It is surely time to draw a deep breath and for a reality check.
The Government continues to send out signals about tax relief in the next budget. Mind you, there is the qualification that it will only come about if the public finances allow it.
Sure. And what is likely to be the reality? That the public finances will not allow it. The current estimate is that savings of 2 billion euro will be required in the October budget.
Along the way, things could go right. Or they could go wrong. Will the target of 2 per cent in economic growth be achieved? Only time will tell, given the economic volatility at home and abroad.
It is difficult not to escape the conclusion that the Coalition is playing a cynical game in the run-up to next May’s European and local elections.
The word from both parties is that there will be tax relief and a return to a “living wage”, a figure above the minimum wage, if economic conditions allow.
One would not need a doctorate in economics to know that it is highly unlikely that the economy will have recovered sufficiently to allow for a budget next October that will have some goodies for a fiscally battered electorate.
Yet, at the weekend Fine Gael Ard Fheis, the Taoiseach Enda Kenny and the Minister for Finance, Michael Noonan, held out the prospect of tax cuts in the autumn. The throwaway line, the small print in the promise, was that economic conditions would have to be favourable for such a move.
In the Dail last week, the Minister for Social Protection, Joan Burton, also held out the prospect of tax cuts. And again, there was the throwaway line and the small print about positive economic conditions.
And then there is the oft-quoted promise of the Government’s plan to have full employment by 2020. Oh, sure.
While there is nothing wrong with setting targets, how can we possibly predict what the state of the economy will be six years from now?
Ministers should include in their reading material some relatively recent political history. They might usefully cast their minds back to the summer of 1977 when Fianna Fail leader Jack Lynch swept all before him in a general election.

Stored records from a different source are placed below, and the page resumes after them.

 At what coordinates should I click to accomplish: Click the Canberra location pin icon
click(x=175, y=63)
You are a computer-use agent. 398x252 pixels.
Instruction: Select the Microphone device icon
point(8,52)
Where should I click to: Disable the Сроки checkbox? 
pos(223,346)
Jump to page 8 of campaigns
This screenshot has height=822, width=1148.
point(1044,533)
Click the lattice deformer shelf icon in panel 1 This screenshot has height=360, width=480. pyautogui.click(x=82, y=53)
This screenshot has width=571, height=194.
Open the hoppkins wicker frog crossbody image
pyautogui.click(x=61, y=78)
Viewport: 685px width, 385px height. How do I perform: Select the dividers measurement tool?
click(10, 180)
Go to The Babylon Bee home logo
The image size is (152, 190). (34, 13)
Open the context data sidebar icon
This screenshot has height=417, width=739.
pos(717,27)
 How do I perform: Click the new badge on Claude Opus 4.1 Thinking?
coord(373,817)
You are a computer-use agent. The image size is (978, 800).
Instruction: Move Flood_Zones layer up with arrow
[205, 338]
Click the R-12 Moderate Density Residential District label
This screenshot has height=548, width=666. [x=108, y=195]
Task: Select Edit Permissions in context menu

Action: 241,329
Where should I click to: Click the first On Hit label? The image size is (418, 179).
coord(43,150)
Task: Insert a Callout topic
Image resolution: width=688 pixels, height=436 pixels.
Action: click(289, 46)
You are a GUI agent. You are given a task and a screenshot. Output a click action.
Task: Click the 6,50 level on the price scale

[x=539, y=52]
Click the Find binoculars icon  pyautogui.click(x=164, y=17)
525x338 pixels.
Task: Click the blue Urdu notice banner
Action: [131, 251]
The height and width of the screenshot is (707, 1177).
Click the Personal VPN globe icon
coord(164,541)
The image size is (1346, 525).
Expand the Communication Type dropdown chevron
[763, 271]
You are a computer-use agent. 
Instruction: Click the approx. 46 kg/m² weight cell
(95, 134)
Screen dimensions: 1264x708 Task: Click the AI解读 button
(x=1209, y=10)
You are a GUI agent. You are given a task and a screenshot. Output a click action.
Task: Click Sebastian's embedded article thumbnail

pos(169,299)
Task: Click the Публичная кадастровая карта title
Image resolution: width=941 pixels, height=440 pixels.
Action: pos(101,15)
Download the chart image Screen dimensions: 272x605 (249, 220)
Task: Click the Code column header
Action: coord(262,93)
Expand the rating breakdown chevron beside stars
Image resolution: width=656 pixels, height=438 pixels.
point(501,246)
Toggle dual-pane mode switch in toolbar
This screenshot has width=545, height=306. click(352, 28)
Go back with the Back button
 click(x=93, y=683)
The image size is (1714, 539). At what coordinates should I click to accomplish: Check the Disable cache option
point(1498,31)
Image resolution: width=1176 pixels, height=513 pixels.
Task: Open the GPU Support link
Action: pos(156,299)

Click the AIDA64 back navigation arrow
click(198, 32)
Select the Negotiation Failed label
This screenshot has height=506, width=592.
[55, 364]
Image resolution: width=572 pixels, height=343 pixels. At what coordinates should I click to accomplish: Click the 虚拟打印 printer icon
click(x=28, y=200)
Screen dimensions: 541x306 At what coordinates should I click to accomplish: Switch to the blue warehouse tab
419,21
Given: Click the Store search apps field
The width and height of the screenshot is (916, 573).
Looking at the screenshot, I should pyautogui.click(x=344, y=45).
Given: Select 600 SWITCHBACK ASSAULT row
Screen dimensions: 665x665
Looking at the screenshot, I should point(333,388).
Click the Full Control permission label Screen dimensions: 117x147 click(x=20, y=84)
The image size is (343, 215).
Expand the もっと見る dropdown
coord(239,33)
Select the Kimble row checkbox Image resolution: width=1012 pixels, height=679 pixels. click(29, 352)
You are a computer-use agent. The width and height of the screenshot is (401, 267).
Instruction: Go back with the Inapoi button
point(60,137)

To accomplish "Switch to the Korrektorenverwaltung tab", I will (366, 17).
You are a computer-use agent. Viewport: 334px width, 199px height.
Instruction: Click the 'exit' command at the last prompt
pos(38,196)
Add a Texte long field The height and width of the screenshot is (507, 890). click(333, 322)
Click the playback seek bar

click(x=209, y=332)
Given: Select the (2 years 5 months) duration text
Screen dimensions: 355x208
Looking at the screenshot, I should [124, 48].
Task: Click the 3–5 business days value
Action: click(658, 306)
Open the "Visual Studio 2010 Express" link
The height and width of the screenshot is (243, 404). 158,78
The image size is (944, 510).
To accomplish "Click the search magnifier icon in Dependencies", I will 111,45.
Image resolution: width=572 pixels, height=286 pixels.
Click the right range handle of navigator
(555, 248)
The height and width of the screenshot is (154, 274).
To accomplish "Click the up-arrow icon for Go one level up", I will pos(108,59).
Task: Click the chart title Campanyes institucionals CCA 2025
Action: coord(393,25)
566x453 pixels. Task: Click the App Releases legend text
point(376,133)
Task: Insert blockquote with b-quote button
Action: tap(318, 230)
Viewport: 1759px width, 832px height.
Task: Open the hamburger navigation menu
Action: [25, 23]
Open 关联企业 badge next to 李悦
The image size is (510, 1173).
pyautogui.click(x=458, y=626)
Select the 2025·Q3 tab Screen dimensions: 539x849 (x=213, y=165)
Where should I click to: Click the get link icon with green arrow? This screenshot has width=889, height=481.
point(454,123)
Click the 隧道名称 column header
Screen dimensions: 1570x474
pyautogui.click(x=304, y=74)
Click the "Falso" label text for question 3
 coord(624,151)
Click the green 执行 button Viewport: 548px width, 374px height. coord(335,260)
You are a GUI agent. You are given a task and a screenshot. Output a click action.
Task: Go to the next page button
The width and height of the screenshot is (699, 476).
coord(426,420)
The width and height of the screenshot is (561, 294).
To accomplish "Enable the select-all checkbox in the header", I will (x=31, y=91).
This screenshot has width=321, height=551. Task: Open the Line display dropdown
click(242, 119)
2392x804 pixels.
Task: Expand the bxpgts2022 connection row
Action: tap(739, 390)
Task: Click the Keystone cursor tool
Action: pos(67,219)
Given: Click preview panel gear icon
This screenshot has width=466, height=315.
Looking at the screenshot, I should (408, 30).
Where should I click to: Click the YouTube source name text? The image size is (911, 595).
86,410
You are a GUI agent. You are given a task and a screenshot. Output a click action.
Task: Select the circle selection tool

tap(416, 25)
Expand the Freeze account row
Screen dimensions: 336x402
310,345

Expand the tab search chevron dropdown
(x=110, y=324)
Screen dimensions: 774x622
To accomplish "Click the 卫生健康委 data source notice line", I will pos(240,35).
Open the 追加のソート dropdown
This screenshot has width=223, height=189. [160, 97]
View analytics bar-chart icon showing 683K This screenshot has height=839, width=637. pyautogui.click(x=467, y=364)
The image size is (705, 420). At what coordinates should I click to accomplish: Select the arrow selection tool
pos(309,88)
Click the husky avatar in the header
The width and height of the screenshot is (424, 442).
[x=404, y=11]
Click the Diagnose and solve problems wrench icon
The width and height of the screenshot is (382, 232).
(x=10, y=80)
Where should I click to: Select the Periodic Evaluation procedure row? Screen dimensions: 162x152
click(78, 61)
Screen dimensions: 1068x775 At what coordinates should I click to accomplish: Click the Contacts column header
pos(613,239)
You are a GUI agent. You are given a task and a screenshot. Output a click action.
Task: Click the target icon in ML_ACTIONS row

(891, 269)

The then Fine Gael-Labour Government was sent into Opposition. It did not receive quite the hammering Fianna Fail got at the last election, although some big names bit the electoral dust at the time.
Mr Lynch secured his 20-seat majority by engaging in auction politics the like of which was never seen before. And one of the pledges made in that hideous manifesto was that there would be full employment by 1981.
This Government has undoubtedly some achievements to its credit since coming into office. And, unquestionably, it inherited a mess.
The public have had to cope with the fallout from the economic war, austerity heaped on austerity.
Against that background, the Government should not be playing with people’s heads, so to speak. The prospect, at this stage, of tax cuts that would leave people better off are pretty slim.
The most that it can be hoped for is a neutral budget. Giving tax cuts on the one hand, for instance, and taking back the money with another, by the way, would be the kind of cruel electoral trick that could see a swift and bitter reaction from voters.
So, for now, the Government had better be much clearer on what it has in mind on reduced taxation or stop electioneering in the hope that it can prevent what could be a severe backlash from voters next May.
Clearly, with an eye to public relations, the Government engaged last week in what was a carefully planned lap of honour to mark three years in power.
It began with the Fine Gael Ard Fheis at the weekend which was a showcase for the May elections. Then, on Tuesday, Mr Kenny and Tanaiste Eamon Gilmore had a press conference in front of Government Buildings.
While there was a recognition of the impact of austerity, it was mostly self-congratulatory. That tone was also evident in the Dail when most of the three-day sitting was set aside to discuss the Government’s priorities for the future. Fianna Fail’s Sean Fleming rightly described it as a “three-day orgy”. It was all of that, a public relations blunder. Little wonder, therefore, that the polls show voters are very disillusioned with the established parties.